With the release of ArcGIS Business Analyst Pro 3.0, there is a new option for solving a territory solution. The option is based on a genetic algorithm that uses heuristics to solve your territories. As shown in the figure below, the new algorithm option is called Genetic. The other option, Classic, is the original algorithm that has been used in Territory Design since it was first introduced in ArcGIS Pro.
A heuristic technique is a problem-solving approach that is simplified rather than optimal or precise. For Territory Design, the new genetic algorithm creates many random solutions, and finds multiple solutions that meet your criteria by mixing several solutions from a random set, until the best outcome is found.
There are also two new parameters that impact quality and performance when using the new algorithm:
- iteration limit
- number of possible candidate solutions.
The larger the values, the larger the number of possible solutions and potentially more accurate territories. The new genetic algorithm is well suited for complex solutions (e.g., a solution with attribute and distance constraints versus just balanced variables), providing more accurate results, but at the cost of performance.

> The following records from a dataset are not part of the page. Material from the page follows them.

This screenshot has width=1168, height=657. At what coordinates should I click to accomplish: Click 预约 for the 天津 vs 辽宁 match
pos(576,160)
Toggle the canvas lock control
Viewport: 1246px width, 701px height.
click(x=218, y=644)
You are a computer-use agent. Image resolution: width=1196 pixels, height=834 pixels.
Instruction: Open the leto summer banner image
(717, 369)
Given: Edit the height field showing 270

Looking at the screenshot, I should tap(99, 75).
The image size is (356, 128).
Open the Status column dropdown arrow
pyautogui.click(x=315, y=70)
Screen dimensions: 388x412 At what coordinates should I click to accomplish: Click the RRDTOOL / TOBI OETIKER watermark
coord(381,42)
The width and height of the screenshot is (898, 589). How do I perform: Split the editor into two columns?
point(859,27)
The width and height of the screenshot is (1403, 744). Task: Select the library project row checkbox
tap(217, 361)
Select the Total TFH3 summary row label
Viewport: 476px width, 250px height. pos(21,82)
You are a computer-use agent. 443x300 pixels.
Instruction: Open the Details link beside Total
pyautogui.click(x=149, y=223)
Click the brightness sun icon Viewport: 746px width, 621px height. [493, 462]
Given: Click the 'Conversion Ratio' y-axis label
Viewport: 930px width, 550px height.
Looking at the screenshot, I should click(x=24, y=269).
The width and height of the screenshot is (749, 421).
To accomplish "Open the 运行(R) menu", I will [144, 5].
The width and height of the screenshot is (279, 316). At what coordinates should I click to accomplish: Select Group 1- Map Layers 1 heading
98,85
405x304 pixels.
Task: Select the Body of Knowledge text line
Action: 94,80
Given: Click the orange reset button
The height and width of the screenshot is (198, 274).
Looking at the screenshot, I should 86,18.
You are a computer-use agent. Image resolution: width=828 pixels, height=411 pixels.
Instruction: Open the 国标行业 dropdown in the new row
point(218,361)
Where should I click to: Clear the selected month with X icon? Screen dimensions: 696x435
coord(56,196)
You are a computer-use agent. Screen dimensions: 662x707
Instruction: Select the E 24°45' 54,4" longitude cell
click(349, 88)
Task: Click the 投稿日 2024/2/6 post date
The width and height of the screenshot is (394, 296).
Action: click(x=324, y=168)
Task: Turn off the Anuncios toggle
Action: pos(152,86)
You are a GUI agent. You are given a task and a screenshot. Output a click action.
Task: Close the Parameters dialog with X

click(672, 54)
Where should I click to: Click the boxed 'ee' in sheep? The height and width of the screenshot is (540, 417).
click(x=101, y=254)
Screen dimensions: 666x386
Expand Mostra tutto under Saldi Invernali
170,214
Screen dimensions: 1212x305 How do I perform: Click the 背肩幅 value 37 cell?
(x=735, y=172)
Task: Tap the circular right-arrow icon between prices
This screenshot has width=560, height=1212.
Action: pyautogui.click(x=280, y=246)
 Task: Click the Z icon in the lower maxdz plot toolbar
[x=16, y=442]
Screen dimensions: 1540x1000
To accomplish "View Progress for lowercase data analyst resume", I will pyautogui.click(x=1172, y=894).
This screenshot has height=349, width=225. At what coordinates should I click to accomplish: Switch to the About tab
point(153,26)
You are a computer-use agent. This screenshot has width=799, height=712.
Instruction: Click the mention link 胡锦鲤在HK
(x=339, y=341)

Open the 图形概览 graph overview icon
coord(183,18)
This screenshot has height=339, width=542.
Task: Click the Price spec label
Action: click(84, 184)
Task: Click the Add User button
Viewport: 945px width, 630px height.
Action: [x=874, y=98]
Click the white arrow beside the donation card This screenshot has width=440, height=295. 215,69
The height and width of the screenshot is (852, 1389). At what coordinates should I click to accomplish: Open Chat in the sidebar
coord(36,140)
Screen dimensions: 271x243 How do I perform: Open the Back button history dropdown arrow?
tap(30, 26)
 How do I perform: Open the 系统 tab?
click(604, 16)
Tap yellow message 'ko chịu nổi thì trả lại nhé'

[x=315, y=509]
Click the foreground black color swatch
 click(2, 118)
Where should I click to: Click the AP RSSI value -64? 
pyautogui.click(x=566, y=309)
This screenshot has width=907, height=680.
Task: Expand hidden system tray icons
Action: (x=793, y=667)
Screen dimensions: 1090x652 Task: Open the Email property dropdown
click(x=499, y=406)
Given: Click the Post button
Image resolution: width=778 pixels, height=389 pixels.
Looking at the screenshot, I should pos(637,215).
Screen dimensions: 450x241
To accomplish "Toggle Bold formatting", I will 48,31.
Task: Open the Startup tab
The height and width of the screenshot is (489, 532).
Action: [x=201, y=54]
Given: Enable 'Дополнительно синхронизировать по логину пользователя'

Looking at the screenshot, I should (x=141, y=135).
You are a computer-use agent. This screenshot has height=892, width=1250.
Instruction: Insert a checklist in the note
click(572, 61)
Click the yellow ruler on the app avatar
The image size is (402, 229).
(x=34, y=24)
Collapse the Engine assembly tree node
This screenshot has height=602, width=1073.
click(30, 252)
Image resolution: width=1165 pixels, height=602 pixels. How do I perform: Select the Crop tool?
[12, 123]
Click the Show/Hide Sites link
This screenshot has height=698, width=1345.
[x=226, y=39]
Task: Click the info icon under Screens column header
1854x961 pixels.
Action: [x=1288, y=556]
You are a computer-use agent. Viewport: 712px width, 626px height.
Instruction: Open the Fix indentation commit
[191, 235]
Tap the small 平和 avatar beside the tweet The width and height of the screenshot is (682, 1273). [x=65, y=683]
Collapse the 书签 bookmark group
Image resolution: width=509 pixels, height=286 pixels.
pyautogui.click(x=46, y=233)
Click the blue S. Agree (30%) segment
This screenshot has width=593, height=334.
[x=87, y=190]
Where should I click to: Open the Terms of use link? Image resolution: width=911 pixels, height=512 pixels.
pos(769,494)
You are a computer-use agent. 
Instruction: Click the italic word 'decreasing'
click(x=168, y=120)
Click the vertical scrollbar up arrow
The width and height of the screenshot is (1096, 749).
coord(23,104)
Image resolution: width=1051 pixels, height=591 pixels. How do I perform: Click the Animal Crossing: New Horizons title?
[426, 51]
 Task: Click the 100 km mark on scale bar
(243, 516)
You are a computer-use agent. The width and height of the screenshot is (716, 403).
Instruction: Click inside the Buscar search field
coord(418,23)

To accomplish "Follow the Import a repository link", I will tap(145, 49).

On the other hand, the classic Territory Design algorithm only uses a single random solution, based on a set of random territory centers. The algorithm tries to improve the solution by reassigning territory features and moving the initial centers to a better location. The classic solution is well suited for simple solutions and performance is generally faster.
The examples below show a solution solved with the new genetic algorithm and the same solution solved with the classic algorithm. Notice that the territories on the left, solved using the genetic algorithm, are better balanced than the territories on the right, which used the classic algorithm. Furthermore, the genetic algorithm took approximately ten minutes to solve while the classic algorithm took approximately five minutes. The example below uses only a small sample with approximately 750 records and contained within a small geographic area. With larger datasets (for example, 100,000-1,000,000 records), the solution could take hours or days. As a result, in some cases, the classic algorithm may have huge performance benefits.